On 2021/1/23 1:38, Robin Murphy wrote:
I kind of believe it's due to the indirect calls. This is also reported
on ARM.
https://lore.kernel.org/linux-iommu/1610376862-927-1-git-send-email-isaacm@xxxxxxxxxxxxxx/
Maybe we can try changing indirect calls to static ones to verify this
problem.
I liked the idea of map_sg() enough to try my hand at building a PoC for
Intel, based on Isaac's patch series. It's just a cut-and-paste of the
generic iommu.c code with the indirect calls to ops->map() replaced.

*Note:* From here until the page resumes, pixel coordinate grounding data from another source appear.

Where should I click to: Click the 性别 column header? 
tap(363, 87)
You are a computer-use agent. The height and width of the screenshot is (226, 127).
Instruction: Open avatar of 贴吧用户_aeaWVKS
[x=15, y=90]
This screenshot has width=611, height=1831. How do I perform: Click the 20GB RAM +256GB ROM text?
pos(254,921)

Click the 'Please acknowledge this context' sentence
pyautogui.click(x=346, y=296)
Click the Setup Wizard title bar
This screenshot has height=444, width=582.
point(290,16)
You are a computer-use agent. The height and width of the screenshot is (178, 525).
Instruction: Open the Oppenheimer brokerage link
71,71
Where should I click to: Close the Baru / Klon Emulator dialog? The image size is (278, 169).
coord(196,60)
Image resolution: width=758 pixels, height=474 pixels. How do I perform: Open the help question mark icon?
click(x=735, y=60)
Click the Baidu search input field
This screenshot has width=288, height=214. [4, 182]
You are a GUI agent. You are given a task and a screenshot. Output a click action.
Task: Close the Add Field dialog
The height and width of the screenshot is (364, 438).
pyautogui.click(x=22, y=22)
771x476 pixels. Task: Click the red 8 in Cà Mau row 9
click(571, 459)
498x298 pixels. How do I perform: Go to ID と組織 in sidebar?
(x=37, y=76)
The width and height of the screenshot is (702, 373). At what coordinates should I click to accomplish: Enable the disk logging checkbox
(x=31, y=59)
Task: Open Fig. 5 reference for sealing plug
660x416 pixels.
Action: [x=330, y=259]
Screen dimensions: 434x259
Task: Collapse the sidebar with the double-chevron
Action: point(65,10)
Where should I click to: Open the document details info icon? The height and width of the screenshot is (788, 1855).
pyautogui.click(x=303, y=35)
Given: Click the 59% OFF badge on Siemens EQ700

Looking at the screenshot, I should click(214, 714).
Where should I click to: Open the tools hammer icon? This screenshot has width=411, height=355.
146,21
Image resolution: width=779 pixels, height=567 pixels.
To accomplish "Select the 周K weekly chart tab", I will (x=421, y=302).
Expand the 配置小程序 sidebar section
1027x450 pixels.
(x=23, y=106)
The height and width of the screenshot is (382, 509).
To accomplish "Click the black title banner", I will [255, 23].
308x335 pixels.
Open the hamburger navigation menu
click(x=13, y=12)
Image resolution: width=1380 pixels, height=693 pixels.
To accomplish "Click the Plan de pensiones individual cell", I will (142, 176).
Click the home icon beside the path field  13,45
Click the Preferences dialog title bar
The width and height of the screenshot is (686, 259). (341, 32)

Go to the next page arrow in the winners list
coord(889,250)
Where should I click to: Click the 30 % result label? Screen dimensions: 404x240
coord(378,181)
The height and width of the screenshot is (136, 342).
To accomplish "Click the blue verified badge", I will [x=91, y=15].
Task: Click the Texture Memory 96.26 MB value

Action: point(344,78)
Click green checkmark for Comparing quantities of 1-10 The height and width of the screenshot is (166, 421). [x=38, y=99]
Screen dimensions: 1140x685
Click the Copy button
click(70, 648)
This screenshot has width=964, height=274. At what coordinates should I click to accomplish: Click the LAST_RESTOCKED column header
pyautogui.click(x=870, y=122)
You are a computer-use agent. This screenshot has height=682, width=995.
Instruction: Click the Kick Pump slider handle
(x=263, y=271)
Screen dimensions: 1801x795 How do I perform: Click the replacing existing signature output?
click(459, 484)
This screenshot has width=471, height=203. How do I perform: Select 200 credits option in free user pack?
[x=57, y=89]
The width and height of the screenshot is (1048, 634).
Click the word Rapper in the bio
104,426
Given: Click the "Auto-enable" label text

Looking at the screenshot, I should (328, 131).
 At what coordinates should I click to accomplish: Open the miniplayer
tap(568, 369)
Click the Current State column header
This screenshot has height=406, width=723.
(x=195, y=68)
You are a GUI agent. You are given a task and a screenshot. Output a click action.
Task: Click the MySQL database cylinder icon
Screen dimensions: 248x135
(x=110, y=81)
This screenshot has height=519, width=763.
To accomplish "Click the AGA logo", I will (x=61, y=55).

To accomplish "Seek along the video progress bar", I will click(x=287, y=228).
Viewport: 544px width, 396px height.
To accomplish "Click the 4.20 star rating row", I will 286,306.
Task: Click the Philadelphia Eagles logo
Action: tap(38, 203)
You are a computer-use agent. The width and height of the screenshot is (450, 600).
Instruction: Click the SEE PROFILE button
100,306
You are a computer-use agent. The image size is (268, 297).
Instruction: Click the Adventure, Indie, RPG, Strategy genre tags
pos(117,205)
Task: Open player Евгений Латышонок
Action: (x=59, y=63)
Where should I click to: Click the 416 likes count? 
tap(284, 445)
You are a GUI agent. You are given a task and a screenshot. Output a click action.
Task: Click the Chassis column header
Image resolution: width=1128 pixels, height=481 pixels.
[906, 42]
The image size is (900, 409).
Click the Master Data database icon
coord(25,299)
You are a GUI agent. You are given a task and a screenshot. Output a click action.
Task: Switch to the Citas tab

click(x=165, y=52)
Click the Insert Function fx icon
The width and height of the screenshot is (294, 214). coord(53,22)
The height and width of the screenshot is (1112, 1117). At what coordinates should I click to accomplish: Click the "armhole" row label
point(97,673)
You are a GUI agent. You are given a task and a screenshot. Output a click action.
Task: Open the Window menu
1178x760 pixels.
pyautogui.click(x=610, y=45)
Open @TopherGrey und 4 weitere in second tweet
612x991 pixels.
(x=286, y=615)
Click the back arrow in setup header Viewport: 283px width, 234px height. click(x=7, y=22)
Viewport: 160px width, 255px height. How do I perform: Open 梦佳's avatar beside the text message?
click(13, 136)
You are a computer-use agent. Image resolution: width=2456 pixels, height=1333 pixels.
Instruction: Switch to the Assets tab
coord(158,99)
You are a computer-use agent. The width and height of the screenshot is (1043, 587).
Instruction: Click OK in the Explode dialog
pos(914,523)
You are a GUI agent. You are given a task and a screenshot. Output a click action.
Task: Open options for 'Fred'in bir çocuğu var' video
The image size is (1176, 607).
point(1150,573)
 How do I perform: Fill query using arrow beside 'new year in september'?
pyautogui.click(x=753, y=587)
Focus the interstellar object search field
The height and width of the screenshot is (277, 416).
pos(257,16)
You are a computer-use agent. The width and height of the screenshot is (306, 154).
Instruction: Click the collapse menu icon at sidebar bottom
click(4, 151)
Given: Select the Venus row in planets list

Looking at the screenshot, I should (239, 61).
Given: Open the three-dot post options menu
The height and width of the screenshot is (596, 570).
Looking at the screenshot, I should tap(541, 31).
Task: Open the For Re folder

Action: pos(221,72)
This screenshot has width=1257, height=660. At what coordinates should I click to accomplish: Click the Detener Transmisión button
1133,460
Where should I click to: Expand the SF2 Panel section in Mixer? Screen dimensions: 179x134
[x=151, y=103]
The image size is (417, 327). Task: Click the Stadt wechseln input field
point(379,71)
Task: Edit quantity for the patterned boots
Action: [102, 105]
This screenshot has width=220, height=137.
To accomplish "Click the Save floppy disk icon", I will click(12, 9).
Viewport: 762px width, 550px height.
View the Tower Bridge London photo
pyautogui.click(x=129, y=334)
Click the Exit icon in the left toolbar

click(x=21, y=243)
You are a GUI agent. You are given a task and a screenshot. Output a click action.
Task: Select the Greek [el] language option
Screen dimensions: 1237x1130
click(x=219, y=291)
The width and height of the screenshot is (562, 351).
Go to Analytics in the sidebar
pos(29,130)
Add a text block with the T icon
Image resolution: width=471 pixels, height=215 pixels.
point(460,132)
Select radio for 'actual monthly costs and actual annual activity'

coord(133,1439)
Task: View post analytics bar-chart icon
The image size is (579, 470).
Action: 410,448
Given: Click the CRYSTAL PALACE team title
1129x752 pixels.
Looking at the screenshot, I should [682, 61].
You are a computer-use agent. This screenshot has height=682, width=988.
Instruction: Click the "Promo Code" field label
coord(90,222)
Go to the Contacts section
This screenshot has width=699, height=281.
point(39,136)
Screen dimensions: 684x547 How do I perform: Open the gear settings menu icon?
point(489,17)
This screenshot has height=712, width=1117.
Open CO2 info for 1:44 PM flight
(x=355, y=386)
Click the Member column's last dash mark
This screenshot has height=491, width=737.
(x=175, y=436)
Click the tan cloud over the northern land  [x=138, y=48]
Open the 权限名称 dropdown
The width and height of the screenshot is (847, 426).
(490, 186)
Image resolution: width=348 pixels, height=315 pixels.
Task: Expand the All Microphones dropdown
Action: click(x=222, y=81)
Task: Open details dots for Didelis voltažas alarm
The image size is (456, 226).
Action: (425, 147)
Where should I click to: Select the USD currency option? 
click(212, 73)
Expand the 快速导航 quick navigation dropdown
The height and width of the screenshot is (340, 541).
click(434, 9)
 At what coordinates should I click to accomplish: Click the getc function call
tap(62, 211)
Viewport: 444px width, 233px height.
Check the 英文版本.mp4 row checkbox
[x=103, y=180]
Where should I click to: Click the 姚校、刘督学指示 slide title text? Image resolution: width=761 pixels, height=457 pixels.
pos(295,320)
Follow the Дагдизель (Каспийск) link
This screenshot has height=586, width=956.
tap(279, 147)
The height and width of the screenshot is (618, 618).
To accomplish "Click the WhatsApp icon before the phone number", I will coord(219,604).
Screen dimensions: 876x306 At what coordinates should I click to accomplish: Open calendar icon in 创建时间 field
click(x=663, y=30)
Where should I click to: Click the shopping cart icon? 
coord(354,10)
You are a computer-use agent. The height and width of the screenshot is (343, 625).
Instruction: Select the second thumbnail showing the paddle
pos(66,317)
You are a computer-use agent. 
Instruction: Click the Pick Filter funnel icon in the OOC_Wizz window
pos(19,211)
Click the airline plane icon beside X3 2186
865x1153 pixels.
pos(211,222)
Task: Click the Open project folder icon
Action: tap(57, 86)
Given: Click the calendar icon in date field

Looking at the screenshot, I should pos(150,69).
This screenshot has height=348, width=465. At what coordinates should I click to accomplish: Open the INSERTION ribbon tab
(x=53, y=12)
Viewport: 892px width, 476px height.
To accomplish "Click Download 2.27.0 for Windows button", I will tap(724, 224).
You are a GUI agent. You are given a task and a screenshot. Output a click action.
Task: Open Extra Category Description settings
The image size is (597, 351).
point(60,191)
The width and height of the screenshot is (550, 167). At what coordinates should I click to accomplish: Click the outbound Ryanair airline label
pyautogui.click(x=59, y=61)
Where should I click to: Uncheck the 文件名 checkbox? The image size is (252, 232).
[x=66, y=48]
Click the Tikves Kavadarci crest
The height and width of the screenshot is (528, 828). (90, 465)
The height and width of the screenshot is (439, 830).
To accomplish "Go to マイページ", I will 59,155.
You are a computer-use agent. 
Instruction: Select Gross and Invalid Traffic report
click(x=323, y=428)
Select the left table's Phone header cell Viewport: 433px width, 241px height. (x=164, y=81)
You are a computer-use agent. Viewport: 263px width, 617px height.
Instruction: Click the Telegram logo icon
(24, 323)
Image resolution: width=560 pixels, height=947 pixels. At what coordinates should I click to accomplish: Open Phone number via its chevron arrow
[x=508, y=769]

The indirect calls do not seem to be the problem. Calling intel_iommu_map
directly appears to be as costly as calling it indirectly.
However, perhaps there are other ways map_sg() can be beneficial. In
v5.10, __domain_mapping and iommu_flush_write_buffer() appear to be
invoked just once for each large map operation, for example.
Oh, if the driver needs to do maintenance beyond just installing PTEs,
that should probably be devolved to iotlb_sync_map anyway. There's a
patch series here generalising that to be more useful, which is
hopefully just waiting to be merged now:
https://lore.kernel.org/linux-iommu/20210107122909.16317-1-yong.wu@xxxxxxxxxxxx/
The iotlb_sync_map() could help here as far as I can see. I will post a
call-for-test patch set later.
Robin.
Best regards,
baolu